┌─ DATA FOR ANALYSIS

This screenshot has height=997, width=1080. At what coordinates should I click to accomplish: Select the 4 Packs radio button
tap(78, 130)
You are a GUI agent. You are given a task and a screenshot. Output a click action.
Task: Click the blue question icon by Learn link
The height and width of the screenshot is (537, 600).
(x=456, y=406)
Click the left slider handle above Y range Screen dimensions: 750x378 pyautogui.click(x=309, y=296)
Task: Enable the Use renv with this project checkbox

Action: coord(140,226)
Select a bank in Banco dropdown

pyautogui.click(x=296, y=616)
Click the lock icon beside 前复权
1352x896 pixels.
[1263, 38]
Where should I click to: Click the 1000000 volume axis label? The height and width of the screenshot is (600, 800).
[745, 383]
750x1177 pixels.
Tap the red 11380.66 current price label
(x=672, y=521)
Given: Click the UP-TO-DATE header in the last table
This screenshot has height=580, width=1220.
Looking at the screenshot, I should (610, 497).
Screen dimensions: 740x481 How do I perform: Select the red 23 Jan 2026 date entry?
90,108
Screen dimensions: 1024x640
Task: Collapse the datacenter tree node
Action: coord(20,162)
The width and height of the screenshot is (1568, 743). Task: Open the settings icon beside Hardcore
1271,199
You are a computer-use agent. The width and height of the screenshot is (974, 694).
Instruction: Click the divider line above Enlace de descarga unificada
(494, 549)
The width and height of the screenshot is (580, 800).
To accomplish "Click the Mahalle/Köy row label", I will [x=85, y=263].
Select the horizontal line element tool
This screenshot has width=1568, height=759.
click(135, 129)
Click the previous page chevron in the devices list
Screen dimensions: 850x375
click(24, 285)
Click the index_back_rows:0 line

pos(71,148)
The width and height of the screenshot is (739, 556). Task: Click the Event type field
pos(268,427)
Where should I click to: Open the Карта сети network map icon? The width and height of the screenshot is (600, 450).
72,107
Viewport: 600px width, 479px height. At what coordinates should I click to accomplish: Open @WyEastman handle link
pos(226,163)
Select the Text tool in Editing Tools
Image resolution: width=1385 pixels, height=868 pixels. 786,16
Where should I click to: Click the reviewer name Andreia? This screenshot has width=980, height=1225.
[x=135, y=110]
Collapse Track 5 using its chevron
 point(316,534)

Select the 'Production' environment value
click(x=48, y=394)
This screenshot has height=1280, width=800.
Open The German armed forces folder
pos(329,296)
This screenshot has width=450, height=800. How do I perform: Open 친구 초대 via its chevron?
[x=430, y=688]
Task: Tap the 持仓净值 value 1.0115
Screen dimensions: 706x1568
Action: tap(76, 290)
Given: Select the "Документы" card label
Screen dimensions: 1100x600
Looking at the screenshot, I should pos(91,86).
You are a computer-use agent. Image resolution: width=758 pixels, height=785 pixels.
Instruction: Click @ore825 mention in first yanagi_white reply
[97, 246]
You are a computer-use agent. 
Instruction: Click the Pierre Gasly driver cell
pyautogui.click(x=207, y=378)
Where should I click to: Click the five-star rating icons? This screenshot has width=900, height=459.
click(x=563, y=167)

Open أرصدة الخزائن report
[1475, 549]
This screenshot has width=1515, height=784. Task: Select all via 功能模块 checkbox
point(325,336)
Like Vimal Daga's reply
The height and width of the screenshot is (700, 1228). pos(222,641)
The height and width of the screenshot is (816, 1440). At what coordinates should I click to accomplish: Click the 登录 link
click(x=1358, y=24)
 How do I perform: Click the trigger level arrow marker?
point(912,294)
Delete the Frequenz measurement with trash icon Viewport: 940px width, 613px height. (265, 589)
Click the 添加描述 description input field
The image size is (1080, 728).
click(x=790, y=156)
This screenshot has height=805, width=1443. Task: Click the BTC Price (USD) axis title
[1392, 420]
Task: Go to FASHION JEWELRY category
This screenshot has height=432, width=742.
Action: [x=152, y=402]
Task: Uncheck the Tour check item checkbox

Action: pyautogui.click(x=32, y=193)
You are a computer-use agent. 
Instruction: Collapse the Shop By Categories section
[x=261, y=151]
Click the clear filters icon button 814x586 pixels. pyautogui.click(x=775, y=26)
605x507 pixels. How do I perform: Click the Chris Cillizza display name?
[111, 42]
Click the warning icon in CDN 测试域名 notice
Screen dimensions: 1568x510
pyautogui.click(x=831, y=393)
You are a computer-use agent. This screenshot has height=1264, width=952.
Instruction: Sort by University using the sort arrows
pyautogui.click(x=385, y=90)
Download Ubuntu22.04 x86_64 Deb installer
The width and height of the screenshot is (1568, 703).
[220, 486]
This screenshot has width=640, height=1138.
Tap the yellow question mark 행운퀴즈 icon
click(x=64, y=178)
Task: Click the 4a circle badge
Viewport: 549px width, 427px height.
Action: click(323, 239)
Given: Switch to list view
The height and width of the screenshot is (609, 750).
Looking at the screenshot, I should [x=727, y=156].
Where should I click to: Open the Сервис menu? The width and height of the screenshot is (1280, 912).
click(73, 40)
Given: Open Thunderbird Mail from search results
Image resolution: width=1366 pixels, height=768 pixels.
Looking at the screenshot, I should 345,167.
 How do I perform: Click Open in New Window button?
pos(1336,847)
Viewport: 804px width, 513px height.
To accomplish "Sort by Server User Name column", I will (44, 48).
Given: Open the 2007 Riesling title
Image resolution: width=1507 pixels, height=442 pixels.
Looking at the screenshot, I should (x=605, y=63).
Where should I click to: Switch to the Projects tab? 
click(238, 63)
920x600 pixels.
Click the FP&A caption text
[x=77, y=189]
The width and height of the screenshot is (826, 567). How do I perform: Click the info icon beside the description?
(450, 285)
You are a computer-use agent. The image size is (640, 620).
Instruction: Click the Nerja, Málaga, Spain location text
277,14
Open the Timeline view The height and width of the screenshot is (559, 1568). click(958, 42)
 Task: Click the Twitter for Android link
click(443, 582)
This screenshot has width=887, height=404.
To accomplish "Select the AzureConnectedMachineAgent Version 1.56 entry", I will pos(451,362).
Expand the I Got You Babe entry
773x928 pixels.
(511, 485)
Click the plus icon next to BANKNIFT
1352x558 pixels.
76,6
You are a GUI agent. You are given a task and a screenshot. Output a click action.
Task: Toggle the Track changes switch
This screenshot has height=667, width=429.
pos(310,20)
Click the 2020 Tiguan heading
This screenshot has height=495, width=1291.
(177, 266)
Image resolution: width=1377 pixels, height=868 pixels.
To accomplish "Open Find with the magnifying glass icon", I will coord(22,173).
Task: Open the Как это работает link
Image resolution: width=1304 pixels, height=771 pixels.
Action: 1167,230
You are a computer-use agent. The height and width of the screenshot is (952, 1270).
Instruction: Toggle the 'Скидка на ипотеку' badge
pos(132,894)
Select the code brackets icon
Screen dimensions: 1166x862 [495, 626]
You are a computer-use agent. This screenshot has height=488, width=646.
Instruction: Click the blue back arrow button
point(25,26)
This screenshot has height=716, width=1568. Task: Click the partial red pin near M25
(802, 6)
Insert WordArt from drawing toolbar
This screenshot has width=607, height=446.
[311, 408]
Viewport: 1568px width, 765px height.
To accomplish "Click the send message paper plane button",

└─

#### WHAT NEEDS TO BE DONE
Go through the records and output them all, word for word.

#### PROBLEM SOLUTION
This screenshot has height=997, width=1080. At what coordinates should I click to accomplish: Select the 4 Packs radio button
tap(78, 130)
You are a GUI agent. You are given a task and a screenshot. Output a click action.
Task: Click the blue question icon by Learn link
The height and width of the screenshot is (537, 600).
(x=456, y=406)
Click the left slider handle above Y range Screen dimensions: 750x378 pyautogui.click(x=309, y=296)
Task: Enable the Use renv with this project checkbox

Action: coord(140,226)
Select a bank in Banco dropdown

pyautogui.click(x=296, y=616)
Click the lock icon beside 前复权
1352x896 pixels.
[1263, 38]
Where should I click to: Click the 1000000 volume axis label? The height and width of the screenshot is (600, 800).
[745, 383]
750x1177 pixels.
Tap the red 11380.66 current price label
(x=672, y=521)
Given: Click the UP-TO-DATE header in the last table
This screenshot has height=580, width=1220.
Looking at the screenshot, I should (610, 497).
Screen dimensions: 740x481 How do I perform: Select the red 23 Jan 2026 date entry?
90,108
Screen dimensions: 1024x640
Task: Collapse the datacenter tree node
Action: coord(20,162)
The width and height of the screenshot is (1568, 743). Task: Open the settings icon beside Hardcore
1271,199
You are a computer-use agent. The width and height of the screenshot is (974, 694).
Instruction: Click the divider line above Enlace de descarga unificada
(494, 549)
The width and height of the screenshot is (580, 800).
To accomplish "Click the Mahalle/Köy row label", I will [x=85, y=263].
Select the horizontal line element tool
This screenshot has width=1568, height=759.
click(135, 129)
Click the previous page chevron in the devices list
Screen dimensions: 850x375
click(24, 285)
Click the index_back_rows:0 line

pos(71,148)
The width and height of the screenshot is (739, 556). Task: Click the Event type field
pos(268,427)
Where should I click to: Open the Карта сети network map icon? The width and height of the screenshot is (600, 450).
72,107
Viewport: 600px width, 479px height. At what coordinates should I click to accomplish: Open @WyEastman handle link
pos(226,163)
Select the Text tool in Editing Tools
Image resolution: width=1385 pixels, height=868 pixels. 786,16
Where should I click to: Click the reviewer name Andreia? This screenshot has width=980, height=1225.
[x=135, y=110]
Collapse Track 5 using its chevron
 point(316,534)

Select the 'Production' environment value
click(x=48, y=394)
This screenshot has height=1280, width=800.
Open The German armed forces folder
pos(329,296)
This screenshot has width=450, height=800. How do I perform: Open 친구 초대 via its chevron?
[x=430, y=688]
Task: Tap the 持仓净值 value 1.0115
Screen dimensions: 706x1568
Action: tap(76, 290)
Given: Select the "Документы" card label
Screen dimensions: 1100x600
Looking at the screenshot, I should pos(91,86).
You are a computer-use agent. Image resolution: width=758 pixels, height=785 pixels.
Instruction: Click @ore825 mention in first yanagi_white reply
[97, 246]
You are a computer-use agent. 
Instruction: Click the Pierre Gasly driver cell
pyautogui.click(x=207, y=378)
Where should I click to: Click the five-star rating icons? This screenshot has width=900, height=459.
click(x=563, y=167)

Open أرصدة الخزائن report
[1475, 549]
This screenshot has width=1515, height=784. Task: Select all via 功能模块 checkbox
point(325,336)
Like Vimal Daga's reply
The height and width of the screenshot is (700, 1228). pos(222,641)
The height and width of the screenshot is (816, 1440). At what coordinates should I click to accomplish: Click the 登录 link
click(x=1358, y=24)
 How do I perform: Click the trigger level arrow marker?
point(912,294)
Delete the Frequenz measurement with trash icon Viewport: 940px width, 613px height. (265, 589)
Click the 添加描述 description input field
The image size is (1080, 728).
click(x=790, y=156)
This screenshot has height=805, width=1443. Task: Click the BTC Price (USD) axis title
[1392, 420]
Task: Go to FASHION JEWELRY category
This screenshot has height=432, width=742.
Action: [x=152, y=402]
Task: Uncheck the Tour check item checkbox

Action: pyautogui.click(x=32, y=193)
You are a computer-use agent. 
Instruction: Collapse the Shop By Categories section
[x=261, y=151]
Click the clear filters icon button 814x586 pixels. pyautogui.click(x=775, y=26)
605x507 pixels. How do I perform: Click the Chris Cillizza display name?
[111, 42]
Click the warning icon in CDN 测试域名 notice
Screen dimensions: 1568x510
pyautogui.click(x=831, y=393)
You are a computer-use agent. This screenshot has height=1264, width=952.
Instruction: Sort by University using the sort arrows
pyautogui.click(x=385, y=90)
Download Ubuntu22.04 x86_64 Deb installer
The width and height of the screenshot is (1568, 703).
[220, 486]
This screenshot has width=640, height=1138.
Tap the yellow question mark 행운퀴즈 icon
click(x=64, y=178)
Task: Click the 4a circle badge
Viewport: 549px width, 427px height.
Action: click(323, 239)
Given: Switch to list view
The height and width of the screenshot is (609, 750).
Looking at the screenshot, I should [x=727, y=156].
Where should I click to: Open the Сервис menu? The width and height of the screenshot is (1280, 912).
click(73, 40)
Given: Open Thunderbird Mail from search results
Image resolution: width=1366 pixels, height=768 pixels.
Looking at the screenshot, I should 345,167.
 How do I perform: Click Open in New Window button?
pos(1336,847)
Viewport: 804px width, 513px height.
To accomplish "Sort by Server User Name column", I will (44, 48).
Given: Open the 2007 Riesling title
Image resolution: width=1507 pixels, height=442 pixels.
Looking at the screenshot, I should (x=605, y=63).
Where should I click to: Switch to the Projects tab? 
click(238, 63)
920x600 pixels.
Click the FP&A caption text
[x=77, y=189]
The width and height of the screenshot is (826, 567). How do I perform: Click the info icon beside the description?
(450, 285)
You are a computer-use agent. The image size is (640, 620).
Instruction: Click the Nerja, Málaga, Spain location text
277,14
Open the Timeline view The height and width of the screenshot is (559, 1568). click(958, 42)
 Task: Click the Twitter for Android link
click(443, 582)
This screenshot has width=887, height=404.
To accomplish "Select the AzureConnectedMachineAgent Version 1.56 entry", I will pos(451,362).
Expand the I Got You Babe entry
773x928 pixels.
(511, 485)
Click the plus icon next to BANKNIFT
1352x558 pixels.
76,6
You are a GUI agent. You are given a task and a screenshot. Output a click action.
Task: Toggle the Track changes switch
This screenshot has height=667, width=429.
pos(310,20)
Click the 2020 Tiguan heading
This screenshot has height=495, width=1291.
(177, 266)
Image resolution: width=1377 pixels, height=868 pixels.
To accomplish "Open Find with the magnifying glass icon", I will coord(22,173).
Task: Open the Как это работает link
Image resolution: width=1304 pixels, height=771 pixels.
Action: 1167,230
You are a computer-use agent. The height and width of the screenshot is (952, 1270).
Instruction: Toggle the 'Скидка на ипотеку' badge
pos(132,894)
Select the code brackets icon
Screen dimensions: 1166x862 [495, 626]
You are a computer-use agent. This screenshot has height=488, width=646.
Instruction: Click the blue back arrow button
point(25,26)
This screenshot has height=716, width=1568. Task: Click the partial red pin near M25
(802, 6)
Insert WordArt from drawing toolbar
This screenshot has width=607, height=446.
[311, 408]
Viewport: 1568px width, 765px height.
To accomplish "Click the send message paper plane button",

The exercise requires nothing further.